> [DATA EXTRACT]

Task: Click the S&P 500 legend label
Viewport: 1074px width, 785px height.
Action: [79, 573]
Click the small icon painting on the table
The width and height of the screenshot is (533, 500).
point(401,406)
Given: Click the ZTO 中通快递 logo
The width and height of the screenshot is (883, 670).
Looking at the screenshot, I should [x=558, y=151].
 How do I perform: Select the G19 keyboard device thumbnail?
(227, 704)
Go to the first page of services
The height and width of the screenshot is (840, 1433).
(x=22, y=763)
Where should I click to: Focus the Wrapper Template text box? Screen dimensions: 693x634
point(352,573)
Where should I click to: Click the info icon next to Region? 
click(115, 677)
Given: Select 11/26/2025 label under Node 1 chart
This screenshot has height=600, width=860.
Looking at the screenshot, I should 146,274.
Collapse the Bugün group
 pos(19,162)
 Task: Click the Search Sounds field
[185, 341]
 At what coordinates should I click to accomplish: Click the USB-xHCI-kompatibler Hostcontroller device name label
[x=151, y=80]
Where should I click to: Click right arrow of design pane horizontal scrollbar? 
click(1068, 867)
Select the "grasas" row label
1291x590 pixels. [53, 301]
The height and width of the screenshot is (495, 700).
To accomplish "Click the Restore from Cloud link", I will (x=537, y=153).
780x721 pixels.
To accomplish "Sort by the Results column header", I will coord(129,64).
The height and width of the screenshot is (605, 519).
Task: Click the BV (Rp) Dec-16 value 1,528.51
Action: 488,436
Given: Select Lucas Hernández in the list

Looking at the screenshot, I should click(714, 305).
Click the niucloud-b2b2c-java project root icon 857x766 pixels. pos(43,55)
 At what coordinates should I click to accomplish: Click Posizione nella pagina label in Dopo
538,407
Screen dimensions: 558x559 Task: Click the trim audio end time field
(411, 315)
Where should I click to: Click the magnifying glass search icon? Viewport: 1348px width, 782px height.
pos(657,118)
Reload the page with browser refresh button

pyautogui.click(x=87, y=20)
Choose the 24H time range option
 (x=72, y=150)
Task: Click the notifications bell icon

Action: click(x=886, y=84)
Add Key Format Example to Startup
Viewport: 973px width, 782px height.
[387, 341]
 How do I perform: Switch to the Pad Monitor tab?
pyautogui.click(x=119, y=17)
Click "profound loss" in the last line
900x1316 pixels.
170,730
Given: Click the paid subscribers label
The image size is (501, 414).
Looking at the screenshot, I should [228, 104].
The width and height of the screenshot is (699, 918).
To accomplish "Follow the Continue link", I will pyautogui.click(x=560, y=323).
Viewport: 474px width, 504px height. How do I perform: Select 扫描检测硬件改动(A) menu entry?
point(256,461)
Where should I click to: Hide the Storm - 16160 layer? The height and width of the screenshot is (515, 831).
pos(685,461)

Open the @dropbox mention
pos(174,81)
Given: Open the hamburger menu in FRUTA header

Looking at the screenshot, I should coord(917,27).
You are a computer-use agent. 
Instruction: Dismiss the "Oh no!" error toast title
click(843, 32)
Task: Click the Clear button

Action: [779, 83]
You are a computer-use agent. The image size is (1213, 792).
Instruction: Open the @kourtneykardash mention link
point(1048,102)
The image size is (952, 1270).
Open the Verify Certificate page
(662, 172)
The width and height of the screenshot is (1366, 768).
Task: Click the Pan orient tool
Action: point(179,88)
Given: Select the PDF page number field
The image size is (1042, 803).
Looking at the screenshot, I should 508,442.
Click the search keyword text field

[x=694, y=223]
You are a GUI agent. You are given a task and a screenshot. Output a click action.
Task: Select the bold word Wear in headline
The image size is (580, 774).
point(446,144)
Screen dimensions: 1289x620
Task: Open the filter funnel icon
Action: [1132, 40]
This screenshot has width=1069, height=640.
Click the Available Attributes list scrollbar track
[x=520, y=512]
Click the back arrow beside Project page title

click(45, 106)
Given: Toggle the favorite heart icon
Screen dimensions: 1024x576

> [THE TASK] Output the records above exactly as written.

> [ANSWER SPACE]
Task: Click the S&P 500 legend label
Viewport: 1074px width, 785px height.
Action: [79, 573]
Click the small icon painting on the table
The width and height of the screenshot is (533, 500).
point(401,406)
Given: Click the ZTO 中通快递 logo
The width and height of the screenshot is (883, 670).
Looking at the screenshot, I should [x=558, y=151].
 How do I perform: Select the G19 keyboard device thumbnail?
(227, 704)
Go to the first page of services
The height and width of the screenshot is (840, 1433).
(x=22, y=763)
Where should I click to: Focus the Wrapper Template text box? Screen dimensions: 693x634
point(352,573)
Where should I click to: Click the info icon next to Region? 
click(115, 677)
Given: Select 11/26/2025 label under Node 1 chart
This screenshot has height=600, width=860.
Looking at the screenshot, I should 146,274.
Collapse the Bugün group
 pos(19,162)
 Task: Click the Search Sounds field
[185, 341]
 At what coordinates should I click to accomplish: Click the USB-xHCI-kompatibler Hostcontroller device name label
[x=151, y=80]
Where should I click to: Click right arrow of design pane horizontal scrollbar? 
click(1068, 867)
Select the "grasas" row label
1291x590 pixels. [53, 301]
The height and width of the screenshot is (495, 700).
To accomplish "Click the Restore from Cloud link", I will (x=537, y=153).
780x721 pixels.
To accomplish "Sort by the Results column header", I will coord(129,64).
The height and width of the screenshot is (605, 519).
Task: Click the BV (Rp) Dec-16 value 1,528.51
Action: 488,436
Given: Select Lucas Hernández in the list

Looking at the screenshot, I should click(714, 305).
Click the niucloud-b2b2c-java project root icon 857x766 pixels. pos(43,55)
 At what coordinates should I click to accomplish: Click Posizione nella pagina label in Dopo
538,407
Screen dimensions: 558x559 Task: Click the trim audio end time field
(411, 315)
Where should I click to: Click the magnifying glass search icon? Viewport: 1348px width, 782px height.
pos(657,118)
Reload the page with browser refresh button

pyautogui.click(x=87, y=20)
Choose the 24H time range option
 (x=72, y=150)
Task: Click the notifications bell icon

Action: click(x=886, y=84)
Add Key Format Example to Startup
Viewport: 973px width, 782px height.
[387, 341]
 How do I perform: Switch to the Pad Monitor tab?
pyautogui.click(x=119, y=17)
Click "profound loss" in the last line
900x1316 pixels.
170,730
Given: Click the paid subscribers label
The image size is (501, 414).
Looking at the screenshot, I should [228, 104].
The width and height of the screenshot is (699, 918).
To accomplish "Follow the Continue link", I will pyautogui.click(x=560, y=323).
Viewport: 474px width, 504px height. How do I perform: Select 扫描检测硬件改动(A) menu entry?
point(256,461)
Where should I click to: Hide the Storm - 16160 layer? The height and width of the screenshot is (515, 831).
pos(685,461)

Open the @dropbox mention
pos(174,81)
Given: Open the hamburger menu in FRUTA header

Looking at the screenshot, I should coord(917,27).
You are a computer-use agent. 
Instruction: Dismiss the "Oh no!" error toast title
click(843, 32)
Task: Click the Clear button

Action: [779, 83]
You are a computer-use agent. The image size is (1213, 792).
Instruction: Open the @kourtneykardash mention link
point(1048,102)
The image size is (952, 1270).
Open the Verify Certificate page
(662, 172)
The width and height of the screenshot is (1366, 768).
Task: Click the Pan orient tool
Action: point(179,88)
Given: Select the PDF page number field
The image size is (1042, 803).
Looking at the screenshot, I should 508,442.
Click the search keyword text field

[x=694, y=223]
You are a GUI agent. You are given a task and a screenshot. Output a click action.
Task: Select the bold word Wear in headline
The image size is (580, 774).
point(446,144)
Screen dimensions: 1289x620
Task: Open the filter funnel icon
Action: [1132, 40]
This screenshot has width=1069, height=640.
Click the Available Attributes list scrollbar track
[x=520, y=512]
Click the back arrow beside Project page title

click(45, 106)
Given: Toggle the favorite heart icon
Screen dimensions: 1024x576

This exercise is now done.